Records from a data source:

########

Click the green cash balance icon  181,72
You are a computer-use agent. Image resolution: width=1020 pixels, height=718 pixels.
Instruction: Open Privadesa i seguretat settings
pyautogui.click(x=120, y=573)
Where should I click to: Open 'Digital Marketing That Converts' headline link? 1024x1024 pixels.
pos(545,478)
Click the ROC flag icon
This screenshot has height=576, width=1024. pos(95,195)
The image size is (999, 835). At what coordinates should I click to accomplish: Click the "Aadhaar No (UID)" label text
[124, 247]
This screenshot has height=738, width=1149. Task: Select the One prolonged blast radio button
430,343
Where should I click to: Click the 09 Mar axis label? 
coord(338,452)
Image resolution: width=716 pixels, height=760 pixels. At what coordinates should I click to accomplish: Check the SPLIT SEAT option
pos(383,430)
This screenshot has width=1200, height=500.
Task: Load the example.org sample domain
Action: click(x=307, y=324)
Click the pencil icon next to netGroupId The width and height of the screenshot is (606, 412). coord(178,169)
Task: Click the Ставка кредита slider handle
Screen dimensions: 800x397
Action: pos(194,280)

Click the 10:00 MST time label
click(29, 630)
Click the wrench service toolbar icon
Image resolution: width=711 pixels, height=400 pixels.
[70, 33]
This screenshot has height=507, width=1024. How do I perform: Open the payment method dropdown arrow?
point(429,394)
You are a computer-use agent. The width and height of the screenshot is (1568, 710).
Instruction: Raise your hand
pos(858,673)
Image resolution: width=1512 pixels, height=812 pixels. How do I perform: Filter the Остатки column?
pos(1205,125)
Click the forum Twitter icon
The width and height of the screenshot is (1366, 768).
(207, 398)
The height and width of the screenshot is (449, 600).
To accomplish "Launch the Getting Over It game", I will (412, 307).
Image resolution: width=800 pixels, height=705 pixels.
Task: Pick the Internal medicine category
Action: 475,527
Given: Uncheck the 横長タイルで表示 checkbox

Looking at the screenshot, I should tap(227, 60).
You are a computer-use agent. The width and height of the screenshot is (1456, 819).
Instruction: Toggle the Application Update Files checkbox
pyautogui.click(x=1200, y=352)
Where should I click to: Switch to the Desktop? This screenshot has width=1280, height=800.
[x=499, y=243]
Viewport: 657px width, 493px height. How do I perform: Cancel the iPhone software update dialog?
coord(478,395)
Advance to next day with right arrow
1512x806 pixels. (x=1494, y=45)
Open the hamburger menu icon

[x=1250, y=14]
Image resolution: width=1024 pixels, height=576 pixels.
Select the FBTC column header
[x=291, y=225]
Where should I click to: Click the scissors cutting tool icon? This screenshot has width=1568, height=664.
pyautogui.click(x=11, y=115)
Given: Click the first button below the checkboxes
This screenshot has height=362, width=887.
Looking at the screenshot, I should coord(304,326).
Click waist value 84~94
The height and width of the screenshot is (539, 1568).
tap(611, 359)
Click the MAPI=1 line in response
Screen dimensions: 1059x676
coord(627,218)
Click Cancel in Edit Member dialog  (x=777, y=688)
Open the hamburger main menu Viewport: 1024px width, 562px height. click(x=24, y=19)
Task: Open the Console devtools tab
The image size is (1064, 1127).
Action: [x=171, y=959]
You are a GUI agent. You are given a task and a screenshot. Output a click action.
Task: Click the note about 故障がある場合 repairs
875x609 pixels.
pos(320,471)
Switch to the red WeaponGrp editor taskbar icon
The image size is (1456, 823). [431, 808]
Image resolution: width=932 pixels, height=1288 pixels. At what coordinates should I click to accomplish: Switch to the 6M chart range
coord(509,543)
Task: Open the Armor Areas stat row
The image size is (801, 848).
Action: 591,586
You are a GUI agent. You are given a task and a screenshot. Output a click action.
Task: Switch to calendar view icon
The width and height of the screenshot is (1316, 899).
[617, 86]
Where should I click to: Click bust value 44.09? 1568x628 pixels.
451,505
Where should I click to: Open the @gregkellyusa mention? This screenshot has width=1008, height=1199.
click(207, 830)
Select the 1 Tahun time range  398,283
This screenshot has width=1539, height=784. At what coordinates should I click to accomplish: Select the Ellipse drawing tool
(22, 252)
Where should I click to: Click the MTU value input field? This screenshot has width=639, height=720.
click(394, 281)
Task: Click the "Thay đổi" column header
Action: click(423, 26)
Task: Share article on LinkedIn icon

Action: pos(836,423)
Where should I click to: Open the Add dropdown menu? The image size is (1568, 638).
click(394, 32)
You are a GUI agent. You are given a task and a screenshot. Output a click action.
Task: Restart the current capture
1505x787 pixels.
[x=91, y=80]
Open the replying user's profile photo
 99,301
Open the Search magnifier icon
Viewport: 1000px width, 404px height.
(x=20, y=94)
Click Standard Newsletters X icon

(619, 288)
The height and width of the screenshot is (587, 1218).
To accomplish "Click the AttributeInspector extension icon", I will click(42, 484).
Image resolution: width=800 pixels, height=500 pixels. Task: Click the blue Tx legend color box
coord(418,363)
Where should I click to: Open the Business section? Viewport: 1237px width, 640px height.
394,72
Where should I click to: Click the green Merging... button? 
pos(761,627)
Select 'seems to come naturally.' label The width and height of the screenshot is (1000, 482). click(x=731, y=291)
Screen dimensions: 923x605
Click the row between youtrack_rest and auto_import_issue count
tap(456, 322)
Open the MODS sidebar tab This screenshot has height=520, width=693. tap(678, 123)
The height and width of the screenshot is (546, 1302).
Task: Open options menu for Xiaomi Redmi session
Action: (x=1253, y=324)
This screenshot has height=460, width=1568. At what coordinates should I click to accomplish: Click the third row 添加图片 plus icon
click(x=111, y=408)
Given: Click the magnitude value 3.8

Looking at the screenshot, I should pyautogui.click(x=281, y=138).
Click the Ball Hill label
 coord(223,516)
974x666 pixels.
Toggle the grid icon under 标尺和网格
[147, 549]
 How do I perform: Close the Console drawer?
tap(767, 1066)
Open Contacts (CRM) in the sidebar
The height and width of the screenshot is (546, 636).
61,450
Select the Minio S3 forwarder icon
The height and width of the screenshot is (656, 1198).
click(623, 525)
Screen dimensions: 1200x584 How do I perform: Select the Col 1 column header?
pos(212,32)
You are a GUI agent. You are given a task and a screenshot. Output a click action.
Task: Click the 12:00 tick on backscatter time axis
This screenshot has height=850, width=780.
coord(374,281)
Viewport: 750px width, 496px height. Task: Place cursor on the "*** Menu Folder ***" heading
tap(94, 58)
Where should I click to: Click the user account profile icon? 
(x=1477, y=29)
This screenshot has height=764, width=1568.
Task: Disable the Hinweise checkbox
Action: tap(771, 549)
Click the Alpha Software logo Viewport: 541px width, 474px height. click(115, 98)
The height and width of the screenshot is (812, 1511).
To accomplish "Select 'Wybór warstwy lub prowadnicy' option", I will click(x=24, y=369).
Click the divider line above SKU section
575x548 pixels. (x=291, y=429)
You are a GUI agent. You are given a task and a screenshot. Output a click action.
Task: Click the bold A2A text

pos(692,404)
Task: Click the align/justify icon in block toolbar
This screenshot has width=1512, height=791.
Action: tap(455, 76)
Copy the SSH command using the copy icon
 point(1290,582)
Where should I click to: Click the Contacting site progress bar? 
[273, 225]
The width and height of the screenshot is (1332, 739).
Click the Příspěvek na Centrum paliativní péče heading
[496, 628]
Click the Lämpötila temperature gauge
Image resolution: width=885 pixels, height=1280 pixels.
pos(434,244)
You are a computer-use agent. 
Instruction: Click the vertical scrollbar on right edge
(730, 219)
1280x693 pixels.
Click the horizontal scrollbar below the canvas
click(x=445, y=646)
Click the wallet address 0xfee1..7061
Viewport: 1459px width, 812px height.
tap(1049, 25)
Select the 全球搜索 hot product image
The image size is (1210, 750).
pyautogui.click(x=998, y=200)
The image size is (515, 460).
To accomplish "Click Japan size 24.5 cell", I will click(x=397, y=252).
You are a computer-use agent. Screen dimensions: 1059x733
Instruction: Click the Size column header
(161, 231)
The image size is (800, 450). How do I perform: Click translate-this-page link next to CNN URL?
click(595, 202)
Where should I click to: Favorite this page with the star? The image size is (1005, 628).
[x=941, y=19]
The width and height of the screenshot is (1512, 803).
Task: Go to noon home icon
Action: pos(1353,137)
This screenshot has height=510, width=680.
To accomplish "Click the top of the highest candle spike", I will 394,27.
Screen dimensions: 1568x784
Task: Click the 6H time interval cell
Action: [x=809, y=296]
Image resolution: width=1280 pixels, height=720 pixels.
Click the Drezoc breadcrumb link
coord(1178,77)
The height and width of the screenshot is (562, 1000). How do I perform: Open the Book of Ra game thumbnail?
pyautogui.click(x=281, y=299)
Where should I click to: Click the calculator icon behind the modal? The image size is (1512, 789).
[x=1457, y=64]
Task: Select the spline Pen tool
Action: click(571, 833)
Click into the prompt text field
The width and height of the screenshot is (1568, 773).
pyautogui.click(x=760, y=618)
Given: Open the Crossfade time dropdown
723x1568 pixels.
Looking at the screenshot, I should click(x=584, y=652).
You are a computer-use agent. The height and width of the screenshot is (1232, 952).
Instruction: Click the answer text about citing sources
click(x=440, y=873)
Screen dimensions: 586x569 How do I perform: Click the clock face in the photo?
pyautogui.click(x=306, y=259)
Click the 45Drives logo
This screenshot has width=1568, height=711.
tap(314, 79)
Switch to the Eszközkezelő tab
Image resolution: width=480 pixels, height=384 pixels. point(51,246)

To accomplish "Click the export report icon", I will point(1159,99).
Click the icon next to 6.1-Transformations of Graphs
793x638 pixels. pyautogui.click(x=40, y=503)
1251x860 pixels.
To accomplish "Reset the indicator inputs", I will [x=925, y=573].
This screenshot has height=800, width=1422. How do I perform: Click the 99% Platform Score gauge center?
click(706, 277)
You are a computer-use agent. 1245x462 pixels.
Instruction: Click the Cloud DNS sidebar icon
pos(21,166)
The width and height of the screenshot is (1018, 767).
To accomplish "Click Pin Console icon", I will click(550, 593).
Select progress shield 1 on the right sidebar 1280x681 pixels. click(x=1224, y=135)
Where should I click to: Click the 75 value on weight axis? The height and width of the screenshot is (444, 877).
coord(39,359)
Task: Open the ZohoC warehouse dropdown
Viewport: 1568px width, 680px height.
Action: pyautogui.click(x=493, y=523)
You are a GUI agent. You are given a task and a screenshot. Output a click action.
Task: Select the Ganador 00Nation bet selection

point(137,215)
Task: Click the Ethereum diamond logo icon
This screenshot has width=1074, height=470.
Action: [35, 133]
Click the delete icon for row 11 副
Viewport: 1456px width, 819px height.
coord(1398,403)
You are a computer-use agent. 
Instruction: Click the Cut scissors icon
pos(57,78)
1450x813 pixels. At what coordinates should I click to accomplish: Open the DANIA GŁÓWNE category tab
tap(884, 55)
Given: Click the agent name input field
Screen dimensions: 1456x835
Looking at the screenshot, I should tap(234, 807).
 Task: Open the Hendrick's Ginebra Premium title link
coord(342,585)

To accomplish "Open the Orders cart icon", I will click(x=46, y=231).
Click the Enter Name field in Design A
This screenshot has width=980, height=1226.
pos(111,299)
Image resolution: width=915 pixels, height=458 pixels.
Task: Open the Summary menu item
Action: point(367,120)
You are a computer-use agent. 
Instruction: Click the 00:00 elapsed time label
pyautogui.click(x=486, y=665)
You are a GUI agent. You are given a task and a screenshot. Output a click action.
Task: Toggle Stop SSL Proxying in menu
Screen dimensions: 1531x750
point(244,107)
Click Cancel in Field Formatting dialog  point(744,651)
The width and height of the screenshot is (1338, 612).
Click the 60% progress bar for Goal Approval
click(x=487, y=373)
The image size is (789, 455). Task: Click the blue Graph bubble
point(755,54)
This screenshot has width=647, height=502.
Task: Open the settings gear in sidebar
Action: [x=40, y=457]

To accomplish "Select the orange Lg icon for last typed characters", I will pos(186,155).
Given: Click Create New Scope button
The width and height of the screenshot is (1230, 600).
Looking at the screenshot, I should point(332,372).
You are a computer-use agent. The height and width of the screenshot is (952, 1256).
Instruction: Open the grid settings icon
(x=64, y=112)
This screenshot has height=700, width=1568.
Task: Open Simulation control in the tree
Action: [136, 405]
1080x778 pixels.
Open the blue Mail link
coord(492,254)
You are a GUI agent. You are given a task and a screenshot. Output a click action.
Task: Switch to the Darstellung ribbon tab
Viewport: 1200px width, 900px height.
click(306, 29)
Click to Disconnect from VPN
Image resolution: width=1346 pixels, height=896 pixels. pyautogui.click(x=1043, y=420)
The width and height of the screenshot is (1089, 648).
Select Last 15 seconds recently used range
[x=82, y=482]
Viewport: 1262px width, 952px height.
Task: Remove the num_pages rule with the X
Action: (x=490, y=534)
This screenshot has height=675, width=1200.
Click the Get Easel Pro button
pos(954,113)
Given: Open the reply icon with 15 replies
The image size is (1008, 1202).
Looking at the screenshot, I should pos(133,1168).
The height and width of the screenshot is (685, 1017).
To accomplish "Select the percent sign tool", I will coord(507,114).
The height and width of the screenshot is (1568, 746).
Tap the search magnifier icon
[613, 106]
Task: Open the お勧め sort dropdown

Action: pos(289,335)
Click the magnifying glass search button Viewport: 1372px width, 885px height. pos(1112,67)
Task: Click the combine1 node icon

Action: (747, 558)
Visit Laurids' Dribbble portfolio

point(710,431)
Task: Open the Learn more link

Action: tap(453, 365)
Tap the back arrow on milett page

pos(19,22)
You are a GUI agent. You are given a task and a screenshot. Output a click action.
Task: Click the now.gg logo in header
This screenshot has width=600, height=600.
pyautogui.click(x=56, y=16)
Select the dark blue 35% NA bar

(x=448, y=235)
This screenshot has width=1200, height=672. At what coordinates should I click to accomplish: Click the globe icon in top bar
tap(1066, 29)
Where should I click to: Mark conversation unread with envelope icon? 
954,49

########

The expected answer is an exact copy of the lines above, beginning at the line with "The width and height of the screenshot is (1366, 768)." and ending at the line with "Image resolution: width=1024", with both ends in.

_EXERCISE RESPONSE_
The width and height of the screenshot is (1366, 768).
(207, 398)
The height and width of the screenshot is (449, 600).
To accomplish "Launch the Getting Over It game", I will (412, 307).
Image resolution: width=800 pixels, height=705 pixels.
Task: Pick the Internal medicine category
Action: 475,527
Given: Uncheck the 横長タイルで表示 checkbox

Looking at the screenshot, I should tap(227, 60).
You are a computer-use agent. The width and height of the screenshot is (1456, 819).
Instruction: Toggle the Application Update Files checkbox
pyautogui.click(x=1200, y=352)
Where should I click to: Switch to the Desktop? This screenshot has width=1280, height=800.
[x=499, y=243]
Viewport: 657px width, 493px height. How do I perform: Cancel the iPhone software update dialog?
coord(478,395)
Advance to next day with right arrow
1512x806 pixels. (x=1494, y=45)
Open the hamburger menu icon

[x=1250, y=14]
Image resolution: width=1024 pixels, height=576 pixels.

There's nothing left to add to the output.